[Stored items]
◇ ◇ ◇

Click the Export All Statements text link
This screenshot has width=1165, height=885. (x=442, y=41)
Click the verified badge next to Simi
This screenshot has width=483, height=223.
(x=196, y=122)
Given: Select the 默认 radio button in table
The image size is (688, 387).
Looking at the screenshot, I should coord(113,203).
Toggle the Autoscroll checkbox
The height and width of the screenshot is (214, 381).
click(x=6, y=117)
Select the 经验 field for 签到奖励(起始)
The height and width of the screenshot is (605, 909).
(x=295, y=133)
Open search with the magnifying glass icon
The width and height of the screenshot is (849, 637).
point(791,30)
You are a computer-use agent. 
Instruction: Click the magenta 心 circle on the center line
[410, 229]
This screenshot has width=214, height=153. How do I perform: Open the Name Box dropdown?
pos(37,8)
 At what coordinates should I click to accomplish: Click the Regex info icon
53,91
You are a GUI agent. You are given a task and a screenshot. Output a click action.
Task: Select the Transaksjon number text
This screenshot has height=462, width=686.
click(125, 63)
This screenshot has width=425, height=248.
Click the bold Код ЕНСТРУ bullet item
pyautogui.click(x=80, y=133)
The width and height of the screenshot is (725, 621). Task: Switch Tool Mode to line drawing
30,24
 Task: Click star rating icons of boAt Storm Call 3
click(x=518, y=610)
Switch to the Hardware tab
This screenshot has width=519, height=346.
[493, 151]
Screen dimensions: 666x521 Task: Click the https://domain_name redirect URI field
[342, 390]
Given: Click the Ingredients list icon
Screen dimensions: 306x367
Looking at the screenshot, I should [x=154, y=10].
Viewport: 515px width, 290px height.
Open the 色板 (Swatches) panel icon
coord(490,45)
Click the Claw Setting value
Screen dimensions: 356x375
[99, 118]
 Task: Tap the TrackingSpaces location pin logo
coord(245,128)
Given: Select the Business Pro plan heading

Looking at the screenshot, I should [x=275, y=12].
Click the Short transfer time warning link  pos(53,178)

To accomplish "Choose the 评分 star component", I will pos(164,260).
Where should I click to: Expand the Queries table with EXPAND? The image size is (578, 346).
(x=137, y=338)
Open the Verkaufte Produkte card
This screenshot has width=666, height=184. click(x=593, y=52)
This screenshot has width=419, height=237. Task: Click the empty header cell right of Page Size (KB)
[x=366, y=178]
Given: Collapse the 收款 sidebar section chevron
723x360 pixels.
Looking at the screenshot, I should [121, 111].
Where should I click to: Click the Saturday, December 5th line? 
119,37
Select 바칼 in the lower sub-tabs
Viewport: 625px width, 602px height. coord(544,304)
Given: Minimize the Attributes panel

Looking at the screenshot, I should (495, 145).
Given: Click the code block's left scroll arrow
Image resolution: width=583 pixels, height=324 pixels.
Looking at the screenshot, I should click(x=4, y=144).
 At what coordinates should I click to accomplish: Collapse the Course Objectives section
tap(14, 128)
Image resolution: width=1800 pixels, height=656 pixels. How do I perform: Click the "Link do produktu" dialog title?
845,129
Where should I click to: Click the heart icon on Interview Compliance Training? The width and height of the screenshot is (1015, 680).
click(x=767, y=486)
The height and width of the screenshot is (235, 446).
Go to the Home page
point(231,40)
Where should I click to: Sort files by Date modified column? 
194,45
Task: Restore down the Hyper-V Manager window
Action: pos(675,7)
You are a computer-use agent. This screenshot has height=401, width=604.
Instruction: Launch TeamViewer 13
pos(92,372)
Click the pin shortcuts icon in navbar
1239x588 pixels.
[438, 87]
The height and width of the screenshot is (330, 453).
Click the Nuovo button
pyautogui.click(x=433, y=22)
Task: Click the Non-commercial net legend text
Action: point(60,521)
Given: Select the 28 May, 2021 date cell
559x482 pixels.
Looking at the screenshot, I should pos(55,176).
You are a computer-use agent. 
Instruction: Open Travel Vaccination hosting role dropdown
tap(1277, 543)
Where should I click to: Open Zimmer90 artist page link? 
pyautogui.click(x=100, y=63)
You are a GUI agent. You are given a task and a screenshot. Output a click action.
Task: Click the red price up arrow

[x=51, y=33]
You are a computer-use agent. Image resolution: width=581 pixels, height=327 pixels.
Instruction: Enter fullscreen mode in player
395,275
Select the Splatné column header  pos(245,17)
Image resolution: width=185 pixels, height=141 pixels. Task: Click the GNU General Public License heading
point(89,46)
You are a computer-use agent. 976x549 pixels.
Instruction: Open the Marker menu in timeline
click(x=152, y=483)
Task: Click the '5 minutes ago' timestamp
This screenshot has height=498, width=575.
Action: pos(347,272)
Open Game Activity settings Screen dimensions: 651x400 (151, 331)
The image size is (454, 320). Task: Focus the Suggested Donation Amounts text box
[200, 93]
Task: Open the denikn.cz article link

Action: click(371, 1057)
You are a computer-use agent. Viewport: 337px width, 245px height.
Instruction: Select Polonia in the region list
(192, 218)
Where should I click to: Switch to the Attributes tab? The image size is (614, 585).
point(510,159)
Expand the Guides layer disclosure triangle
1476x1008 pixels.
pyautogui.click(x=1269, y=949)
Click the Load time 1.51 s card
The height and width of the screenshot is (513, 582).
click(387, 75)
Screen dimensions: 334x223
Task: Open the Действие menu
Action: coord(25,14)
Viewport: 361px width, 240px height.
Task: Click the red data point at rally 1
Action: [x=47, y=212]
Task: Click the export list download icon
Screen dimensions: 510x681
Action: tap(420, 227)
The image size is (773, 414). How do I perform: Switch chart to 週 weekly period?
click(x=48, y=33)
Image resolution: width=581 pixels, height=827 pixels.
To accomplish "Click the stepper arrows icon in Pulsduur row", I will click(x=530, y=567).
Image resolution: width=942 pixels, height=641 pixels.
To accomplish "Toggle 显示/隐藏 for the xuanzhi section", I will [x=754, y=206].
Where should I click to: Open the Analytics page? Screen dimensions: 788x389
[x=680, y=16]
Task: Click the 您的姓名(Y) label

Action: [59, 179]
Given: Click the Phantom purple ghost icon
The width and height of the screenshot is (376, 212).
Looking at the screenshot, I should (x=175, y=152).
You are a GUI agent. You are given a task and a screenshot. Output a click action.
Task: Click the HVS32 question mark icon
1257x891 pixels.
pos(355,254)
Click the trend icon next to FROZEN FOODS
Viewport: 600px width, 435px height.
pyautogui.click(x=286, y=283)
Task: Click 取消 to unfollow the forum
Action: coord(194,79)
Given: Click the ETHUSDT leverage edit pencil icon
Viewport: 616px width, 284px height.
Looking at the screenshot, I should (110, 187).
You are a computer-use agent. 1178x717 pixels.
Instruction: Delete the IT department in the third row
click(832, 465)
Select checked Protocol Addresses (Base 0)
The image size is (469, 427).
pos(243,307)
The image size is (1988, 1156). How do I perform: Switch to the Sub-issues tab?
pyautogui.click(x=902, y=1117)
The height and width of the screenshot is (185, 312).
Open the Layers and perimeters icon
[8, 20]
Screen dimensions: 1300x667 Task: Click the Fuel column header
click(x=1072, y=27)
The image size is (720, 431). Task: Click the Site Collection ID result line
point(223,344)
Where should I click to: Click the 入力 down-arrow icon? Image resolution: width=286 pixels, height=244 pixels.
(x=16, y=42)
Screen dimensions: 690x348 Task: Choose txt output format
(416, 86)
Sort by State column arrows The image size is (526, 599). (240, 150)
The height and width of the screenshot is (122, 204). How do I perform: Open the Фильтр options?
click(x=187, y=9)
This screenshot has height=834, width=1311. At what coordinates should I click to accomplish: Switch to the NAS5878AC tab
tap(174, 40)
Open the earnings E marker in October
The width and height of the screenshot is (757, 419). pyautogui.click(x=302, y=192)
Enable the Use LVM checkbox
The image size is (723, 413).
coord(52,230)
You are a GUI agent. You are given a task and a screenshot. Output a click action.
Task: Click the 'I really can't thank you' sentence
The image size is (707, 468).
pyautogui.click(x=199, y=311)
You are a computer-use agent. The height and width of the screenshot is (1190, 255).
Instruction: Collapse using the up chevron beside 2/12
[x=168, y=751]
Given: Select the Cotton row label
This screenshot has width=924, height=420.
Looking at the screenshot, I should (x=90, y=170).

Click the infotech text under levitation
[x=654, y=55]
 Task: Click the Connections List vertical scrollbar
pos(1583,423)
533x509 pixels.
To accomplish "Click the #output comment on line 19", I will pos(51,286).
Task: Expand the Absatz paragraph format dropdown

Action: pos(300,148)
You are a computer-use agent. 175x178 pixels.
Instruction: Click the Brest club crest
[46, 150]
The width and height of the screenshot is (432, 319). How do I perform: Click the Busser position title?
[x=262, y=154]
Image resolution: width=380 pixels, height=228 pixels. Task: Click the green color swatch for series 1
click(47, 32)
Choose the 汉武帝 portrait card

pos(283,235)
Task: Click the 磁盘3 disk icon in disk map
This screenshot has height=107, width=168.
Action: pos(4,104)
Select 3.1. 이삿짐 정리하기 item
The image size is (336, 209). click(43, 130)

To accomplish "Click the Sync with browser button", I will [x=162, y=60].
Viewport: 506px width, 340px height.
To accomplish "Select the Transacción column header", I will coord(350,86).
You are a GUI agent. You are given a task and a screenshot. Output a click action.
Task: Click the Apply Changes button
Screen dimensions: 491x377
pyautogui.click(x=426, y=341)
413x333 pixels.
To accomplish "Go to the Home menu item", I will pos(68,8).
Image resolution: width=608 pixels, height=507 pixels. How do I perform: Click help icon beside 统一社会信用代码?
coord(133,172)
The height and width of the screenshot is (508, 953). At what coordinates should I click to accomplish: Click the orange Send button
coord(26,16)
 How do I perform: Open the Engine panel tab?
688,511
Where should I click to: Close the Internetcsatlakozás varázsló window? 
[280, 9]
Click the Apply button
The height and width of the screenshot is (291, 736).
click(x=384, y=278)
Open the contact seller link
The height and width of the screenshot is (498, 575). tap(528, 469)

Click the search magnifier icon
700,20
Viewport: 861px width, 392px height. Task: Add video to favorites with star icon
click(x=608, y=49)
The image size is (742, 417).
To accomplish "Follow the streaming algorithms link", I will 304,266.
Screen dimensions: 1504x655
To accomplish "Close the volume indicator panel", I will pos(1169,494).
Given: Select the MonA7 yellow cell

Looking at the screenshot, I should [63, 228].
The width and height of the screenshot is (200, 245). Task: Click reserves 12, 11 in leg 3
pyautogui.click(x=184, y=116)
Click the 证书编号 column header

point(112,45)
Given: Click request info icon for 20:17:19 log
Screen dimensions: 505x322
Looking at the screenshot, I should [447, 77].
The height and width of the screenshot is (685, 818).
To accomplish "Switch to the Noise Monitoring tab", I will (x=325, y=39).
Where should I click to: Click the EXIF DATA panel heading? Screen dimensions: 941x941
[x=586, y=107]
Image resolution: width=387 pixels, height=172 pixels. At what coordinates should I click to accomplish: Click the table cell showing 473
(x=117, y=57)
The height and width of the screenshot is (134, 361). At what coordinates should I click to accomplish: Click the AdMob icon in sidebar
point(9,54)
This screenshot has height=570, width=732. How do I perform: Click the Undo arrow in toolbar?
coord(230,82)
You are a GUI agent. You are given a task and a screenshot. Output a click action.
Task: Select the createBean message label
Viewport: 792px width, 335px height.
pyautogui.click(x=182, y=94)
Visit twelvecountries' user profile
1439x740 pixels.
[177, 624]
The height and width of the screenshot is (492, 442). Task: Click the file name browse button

◇ ◇ ◇

▶ WHAT YOU HAVE TO DO
What is the number of lines in the records that contain the string "Apply"? Give only that number.

▶ REPLY
2